EXCERPTED PASSAGE
Question

$$ {\displaystyle 2{\mathrm{cos}}^{2}\left(\theta \right)=1}$$

Answer

**step1 Isolate the Squared Cosine Term**

The first step is to isolate the trigonometric term, $${\mathrm{cos}}^{2}\left(\theta \right)$$, by dividing both sides of the equation by 2.

$$2{\mathrm{cos}}^{2}\left(\theta \right)=1$$

$${\mathrm{cos}}^{2}\left(\theta \right)=\frac{1}{2}$$

**step2 Take the Square Root of Both Sides**

Next, take the square root of both sides of the equation to solve for $$\mathrm{cos}\left(\theta \right)$$. Remember to consider both the positive and negative square roots.

$$\mathrm{cos}\left(\theta \right)=\pm\sqrt{\frac{1}{2}}$$

To simplify the square root, we can rationalize the denominator:

$$\mathrm{cos}\left(\theta \right)=\pm\frac{1}{\sqrt{2}} \times \frac{\sqrt{2}}{\sqrt{2}}$$

$$\mathrm{cos}\left(\theta \right)=\pm\frac{\sqrt{2}}{2}$$

**step3 Identify Angles for Cosine Values**

We now need to find all angles $$\theta$$ for which $$\mathrm{cos}\left(\theta \right)$$ is either $$\frac{\sqrt{2}}{2}$$ or $$-\frac{\sqrt{2}}{2}$$. These are standard angles found in trigonometry, often related to the unit circle or special right triangles (like the 45-45-90 triangle).

For $$\mathrm{cos}\left(\theta \right)=\frac{\sqrt{2}}{2}$$:

In the first quadrant, the angle is $$45^\circ$$ (or $$\frac{\pi}{4}$$ radians).

DATA EXCERPTS
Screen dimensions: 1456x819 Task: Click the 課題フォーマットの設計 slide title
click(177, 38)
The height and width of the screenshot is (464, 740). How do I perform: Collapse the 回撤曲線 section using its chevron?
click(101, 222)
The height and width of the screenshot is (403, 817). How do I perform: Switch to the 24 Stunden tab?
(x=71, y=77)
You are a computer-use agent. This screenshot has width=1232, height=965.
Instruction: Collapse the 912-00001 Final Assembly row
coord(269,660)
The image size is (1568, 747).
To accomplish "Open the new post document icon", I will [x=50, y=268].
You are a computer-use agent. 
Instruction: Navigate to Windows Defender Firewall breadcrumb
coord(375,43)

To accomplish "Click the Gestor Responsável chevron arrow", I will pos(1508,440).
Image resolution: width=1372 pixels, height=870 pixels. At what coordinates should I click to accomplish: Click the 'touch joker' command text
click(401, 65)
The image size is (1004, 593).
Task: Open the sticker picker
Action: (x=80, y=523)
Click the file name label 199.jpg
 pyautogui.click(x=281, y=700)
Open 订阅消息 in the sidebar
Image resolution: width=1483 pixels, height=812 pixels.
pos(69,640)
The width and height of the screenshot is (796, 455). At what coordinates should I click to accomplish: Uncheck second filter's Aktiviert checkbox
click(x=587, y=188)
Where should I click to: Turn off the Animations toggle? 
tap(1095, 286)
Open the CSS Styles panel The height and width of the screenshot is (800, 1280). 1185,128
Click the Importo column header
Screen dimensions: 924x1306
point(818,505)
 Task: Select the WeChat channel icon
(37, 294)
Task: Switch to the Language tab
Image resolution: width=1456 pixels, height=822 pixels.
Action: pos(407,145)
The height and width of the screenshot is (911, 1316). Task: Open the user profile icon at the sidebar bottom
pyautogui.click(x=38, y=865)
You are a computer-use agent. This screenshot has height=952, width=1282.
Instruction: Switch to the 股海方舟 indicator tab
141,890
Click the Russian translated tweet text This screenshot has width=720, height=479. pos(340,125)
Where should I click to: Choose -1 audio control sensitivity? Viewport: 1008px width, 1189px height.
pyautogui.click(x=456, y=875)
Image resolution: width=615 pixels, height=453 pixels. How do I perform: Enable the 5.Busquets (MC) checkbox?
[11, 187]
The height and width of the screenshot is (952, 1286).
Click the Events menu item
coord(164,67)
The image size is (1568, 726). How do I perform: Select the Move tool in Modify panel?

EXERCISES
(a) In the worked solution to the trigonometric equation, which special right triangle is mentioned in connection with the standard angles?
(b) Carry the worked solution to the trigonometric equation forward from its last line.

OUTPUTS IN ORDER
(a) The 45-45-90 triangle.

(b)
Cosine is also positive in the fourth quadrant, so the angle is $$360^\circ - 45^\circ = 315^\circ$$ (or $$2\pi - \frac{\pi}{4} = \frac{7\pi}{4}$$ radians).

For $$\mathrm{cos}\left(\theta \right)=-\frac{\sqrt{2}}{2}$$:

Cosine is negative in the second and third quadrants. The reference angle is $$45^\circ$$ (or $$\frac{\pi}{4}$$ radians).

In the second quadrant, the angle is $$180^\circ - 45^\circ = 135^\circ$$ (or $$\pi - \frac{\pi}{4} = \frac{3\pi}{4}$$ radians).

In the third quadrant, the angle is $$180^\circ + 45^\circ = 225^\circ$$ (or $$\pi + \frac{\pi}{4} = \frac{5\pi}{4}$$ radians).

**step4 Formulate the General Solution**

The angles we found are $$45^\circ, 135^\circ, 225^\circ, 315^\circ$$. Notice that these angles are spaced $$90^\circ$$ apart. Since the cosine function is periodic, we can express the general solution by adding multiples of $$90^\circ$$ (or $$\frac{\pi}{2}$$ radians) to the smallest angle, $$45^\circ$$ (or $$\frac{\pi}{4}$$ radians).

The general solution in degrees is:

$$\theta = 45^\circ + 90^\circ n$$

where $$n$$ is any integer ($$n \in \mathbb{Z}$$).

The general solution in radians is:

$$\theta = \frac{\pi}{4} + \frac{\pi}{2} n$$

where $$n$$ is any integer ($$n \in \mathbb{Z}$$).

Alternative answer

Answer: θ = π/4 + nπ/2, where n is an integer. Explain
This is a question about basic trigonometry, specifically solving for an angle when given a value for its cosine. It also involves understanding how to work with squares and square roots. . The solving step is:

1. **First, let's get `cos²(θ)` all by itself.** We start with `2 * cos²(θ) = 1`. To get rid of the '2' that's multiplying `cos²(θ)`, we just divide both sides of the equation by 2. This gives us `cos²(θ) = 1/2`.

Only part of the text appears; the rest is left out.